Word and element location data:
* begin *
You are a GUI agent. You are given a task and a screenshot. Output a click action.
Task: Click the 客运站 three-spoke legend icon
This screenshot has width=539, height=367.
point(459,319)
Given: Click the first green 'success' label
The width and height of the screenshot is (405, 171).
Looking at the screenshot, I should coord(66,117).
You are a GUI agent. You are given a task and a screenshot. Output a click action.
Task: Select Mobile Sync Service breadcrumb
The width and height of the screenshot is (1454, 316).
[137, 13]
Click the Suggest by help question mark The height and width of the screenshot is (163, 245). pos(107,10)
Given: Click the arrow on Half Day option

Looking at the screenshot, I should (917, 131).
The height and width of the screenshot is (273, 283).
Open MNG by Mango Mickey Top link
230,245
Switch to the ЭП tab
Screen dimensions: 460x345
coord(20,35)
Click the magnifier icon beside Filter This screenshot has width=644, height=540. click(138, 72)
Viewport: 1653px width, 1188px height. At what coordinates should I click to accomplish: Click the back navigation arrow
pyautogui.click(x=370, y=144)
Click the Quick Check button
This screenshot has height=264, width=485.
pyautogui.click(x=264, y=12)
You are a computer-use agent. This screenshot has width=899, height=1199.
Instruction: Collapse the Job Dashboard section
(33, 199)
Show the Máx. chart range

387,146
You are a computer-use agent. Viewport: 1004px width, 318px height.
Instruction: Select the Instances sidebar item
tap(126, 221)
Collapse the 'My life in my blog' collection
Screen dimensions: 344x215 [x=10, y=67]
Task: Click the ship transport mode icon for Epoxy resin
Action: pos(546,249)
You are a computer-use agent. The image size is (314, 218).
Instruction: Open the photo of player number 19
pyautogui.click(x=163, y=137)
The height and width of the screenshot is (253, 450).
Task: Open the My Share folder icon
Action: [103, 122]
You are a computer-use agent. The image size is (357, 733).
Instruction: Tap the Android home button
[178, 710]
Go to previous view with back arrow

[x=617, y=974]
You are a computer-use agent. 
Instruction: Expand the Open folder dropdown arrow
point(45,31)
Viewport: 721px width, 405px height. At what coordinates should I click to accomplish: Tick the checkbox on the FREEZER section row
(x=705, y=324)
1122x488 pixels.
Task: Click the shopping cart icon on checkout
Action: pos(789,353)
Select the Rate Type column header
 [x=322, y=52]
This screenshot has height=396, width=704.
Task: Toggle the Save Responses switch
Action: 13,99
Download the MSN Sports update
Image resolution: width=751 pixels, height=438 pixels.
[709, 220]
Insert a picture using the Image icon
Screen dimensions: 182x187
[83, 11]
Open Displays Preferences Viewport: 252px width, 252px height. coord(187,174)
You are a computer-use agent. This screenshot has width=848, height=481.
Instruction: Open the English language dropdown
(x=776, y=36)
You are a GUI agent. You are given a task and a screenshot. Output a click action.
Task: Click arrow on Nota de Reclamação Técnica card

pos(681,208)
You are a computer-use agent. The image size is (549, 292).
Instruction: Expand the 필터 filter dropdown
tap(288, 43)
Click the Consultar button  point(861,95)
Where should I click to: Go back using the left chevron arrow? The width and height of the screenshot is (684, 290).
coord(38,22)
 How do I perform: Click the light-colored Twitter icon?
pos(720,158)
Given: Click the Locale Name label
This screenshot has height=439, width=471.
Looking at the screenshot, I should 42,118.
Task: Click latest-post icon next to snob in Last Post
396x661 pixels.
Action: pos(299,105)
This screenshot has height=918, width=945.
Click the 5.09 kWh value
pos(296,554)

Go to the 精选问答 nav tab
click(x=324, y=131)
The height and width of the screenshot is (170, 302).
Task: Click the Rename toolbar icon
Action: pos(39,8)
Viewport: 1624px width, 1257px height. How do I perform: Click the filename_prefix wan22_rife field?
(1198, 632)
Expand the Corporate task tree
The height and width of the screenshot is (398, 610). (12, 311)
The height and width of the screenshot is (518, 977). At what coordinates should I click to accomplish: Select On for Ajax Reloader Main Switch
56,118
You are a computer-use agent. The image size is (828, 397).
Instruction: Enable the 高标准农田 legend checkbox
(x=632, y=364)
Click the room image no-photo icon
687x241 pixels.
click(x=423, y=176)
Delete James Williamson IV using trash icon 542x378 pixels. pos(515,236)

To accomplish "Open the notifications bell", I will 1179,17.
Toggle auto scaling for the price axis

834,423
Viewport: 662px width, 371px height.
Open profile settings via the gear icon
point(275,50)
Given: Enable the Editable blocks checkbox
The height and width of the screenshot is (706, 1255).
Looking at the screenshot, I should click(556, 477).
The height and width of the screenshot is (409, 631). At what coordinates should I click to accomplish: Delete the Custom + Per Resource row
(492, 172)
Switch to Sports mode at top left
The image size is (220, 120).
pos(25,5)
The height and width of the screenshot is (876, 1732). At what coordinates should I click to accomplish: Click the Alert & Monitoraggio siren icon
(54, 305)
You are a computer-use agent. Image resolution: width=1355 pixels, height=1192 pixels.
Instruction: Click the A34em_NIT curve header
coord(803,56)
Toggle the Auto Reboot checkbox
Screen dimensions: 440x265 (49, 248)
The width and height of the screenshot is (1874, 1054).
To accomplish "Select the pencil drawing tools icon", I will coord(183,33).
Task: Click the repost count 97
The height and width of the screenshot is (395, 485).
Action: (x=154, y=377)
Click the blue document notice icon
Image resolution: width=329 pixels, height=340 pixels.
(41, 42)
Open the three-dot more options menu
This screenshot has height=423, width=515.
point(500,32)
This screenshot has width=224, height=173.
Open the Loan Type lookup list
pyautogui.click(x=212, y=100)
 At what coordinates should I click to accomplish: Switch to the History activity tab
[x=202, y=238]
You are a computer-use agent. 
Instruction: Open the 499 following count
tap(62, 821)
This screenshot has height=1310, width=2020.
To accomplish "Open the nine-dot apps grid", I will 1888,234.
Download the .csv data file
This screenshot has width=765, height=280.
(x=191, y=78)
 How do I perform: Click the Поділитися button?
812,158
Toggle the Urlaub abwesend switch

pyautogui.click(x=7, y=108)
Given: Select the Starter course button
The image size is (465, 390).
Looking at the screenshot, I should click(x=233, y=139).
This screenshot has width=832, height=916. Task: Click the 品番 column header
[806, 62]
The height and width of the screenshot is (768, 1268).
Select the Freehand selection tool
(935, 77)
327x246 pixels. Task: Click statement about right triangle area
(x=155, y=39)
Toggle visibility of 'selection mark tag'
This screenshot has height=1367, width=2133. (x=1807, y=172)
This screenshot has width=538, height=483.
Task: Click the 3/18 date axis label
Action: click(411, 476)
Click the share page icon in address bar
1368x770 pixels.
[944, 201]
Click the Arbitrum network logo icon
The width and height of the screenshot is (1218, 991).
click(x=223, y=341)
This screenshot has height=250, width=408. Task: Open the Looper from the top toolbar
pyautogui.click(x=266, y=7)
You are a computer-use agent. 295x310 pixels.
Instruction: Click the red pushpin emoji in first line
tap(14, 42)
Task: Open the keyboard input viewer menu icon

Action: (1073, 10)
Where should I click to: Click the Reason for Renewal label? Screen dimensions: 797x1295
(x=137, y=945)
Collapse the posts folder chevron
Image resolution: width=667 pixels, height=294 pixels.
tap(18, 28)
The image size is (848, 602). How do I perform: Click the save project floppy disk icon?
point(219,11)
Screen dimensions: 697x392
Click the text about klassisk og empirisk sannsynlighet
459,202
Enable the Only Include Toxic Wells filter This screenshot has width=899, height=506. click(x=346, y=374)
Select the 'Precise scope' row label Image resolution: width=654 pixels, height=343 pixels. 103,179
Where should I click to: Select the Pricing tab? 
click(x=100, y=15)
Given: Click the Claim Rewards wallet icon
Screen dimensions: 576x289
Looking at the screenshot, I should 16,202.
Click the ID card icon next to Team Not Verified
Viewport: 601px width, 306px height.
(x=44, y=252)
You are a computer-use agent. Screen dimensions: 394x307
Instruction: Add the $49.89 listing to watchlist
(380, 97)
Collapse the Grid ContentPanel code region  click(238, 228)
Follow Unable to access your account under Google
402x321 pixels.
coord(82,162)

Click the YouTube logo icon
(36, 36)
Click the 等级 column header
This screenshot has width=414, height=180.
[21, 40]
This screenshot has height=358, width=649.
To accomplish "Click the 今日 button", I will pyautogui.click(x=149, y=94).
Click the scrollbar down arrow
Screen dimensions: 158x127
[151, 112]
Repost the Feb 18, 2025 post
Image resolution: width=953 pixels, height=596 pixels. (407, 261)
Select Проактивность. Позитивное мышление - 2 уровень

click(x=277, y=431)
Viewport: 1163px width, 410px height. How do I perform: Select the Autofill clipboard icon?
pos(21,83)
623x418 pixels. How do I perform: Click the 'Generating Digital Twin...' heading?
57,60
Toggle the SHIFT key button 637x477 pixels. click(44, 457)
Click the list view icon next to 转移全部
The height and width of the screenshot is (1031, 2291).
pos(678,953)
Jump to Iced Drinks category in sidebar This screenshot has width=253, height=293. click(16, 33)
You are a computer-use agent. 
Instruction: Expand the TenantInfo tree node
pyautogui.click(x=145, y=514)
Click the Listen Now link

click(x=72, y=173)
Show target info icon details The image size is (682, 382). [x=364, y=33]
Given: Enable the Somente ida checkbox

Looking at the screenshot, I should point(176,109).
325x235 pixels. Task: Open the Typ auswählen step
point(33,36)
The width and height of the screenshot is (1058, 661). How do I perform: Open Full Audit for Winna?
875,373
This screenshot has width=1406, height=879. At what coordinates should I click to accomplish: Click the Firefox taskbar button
* end *
§ Stated exercise
Rewrite the entries from the start of the entries through the line containing "Looking at the screenshot, I should (917, 131).", updating "Half Day" to "Full Day" and keeping everything else the same. Give only those lines.

§ Task result
You are a GUI agent. You are given a task and a screenshot. Output a click action.
Task: Click the 客运站 three-spoke legend icon
This screenshot has width=539, height=367.
point(459,319)
Given: Click the first green 'success' label
The width and height of the screenshot is (405, 171).
Looking at the screenshot, I should coord(66,117).
You are a GUI agent. You are given a task and a screenshot. Output a click action.
Task: Select Mobile Sync Service breadcrumb
The width and height of the screenshot is (1454, 316).
[137, 13]
Click the Suggest by help question mark The height and width of the screenshot is (163, 245). pos(107,10)
Given: Click the arrow on Full Day option

Looking at the screenshot, I should (917, 131).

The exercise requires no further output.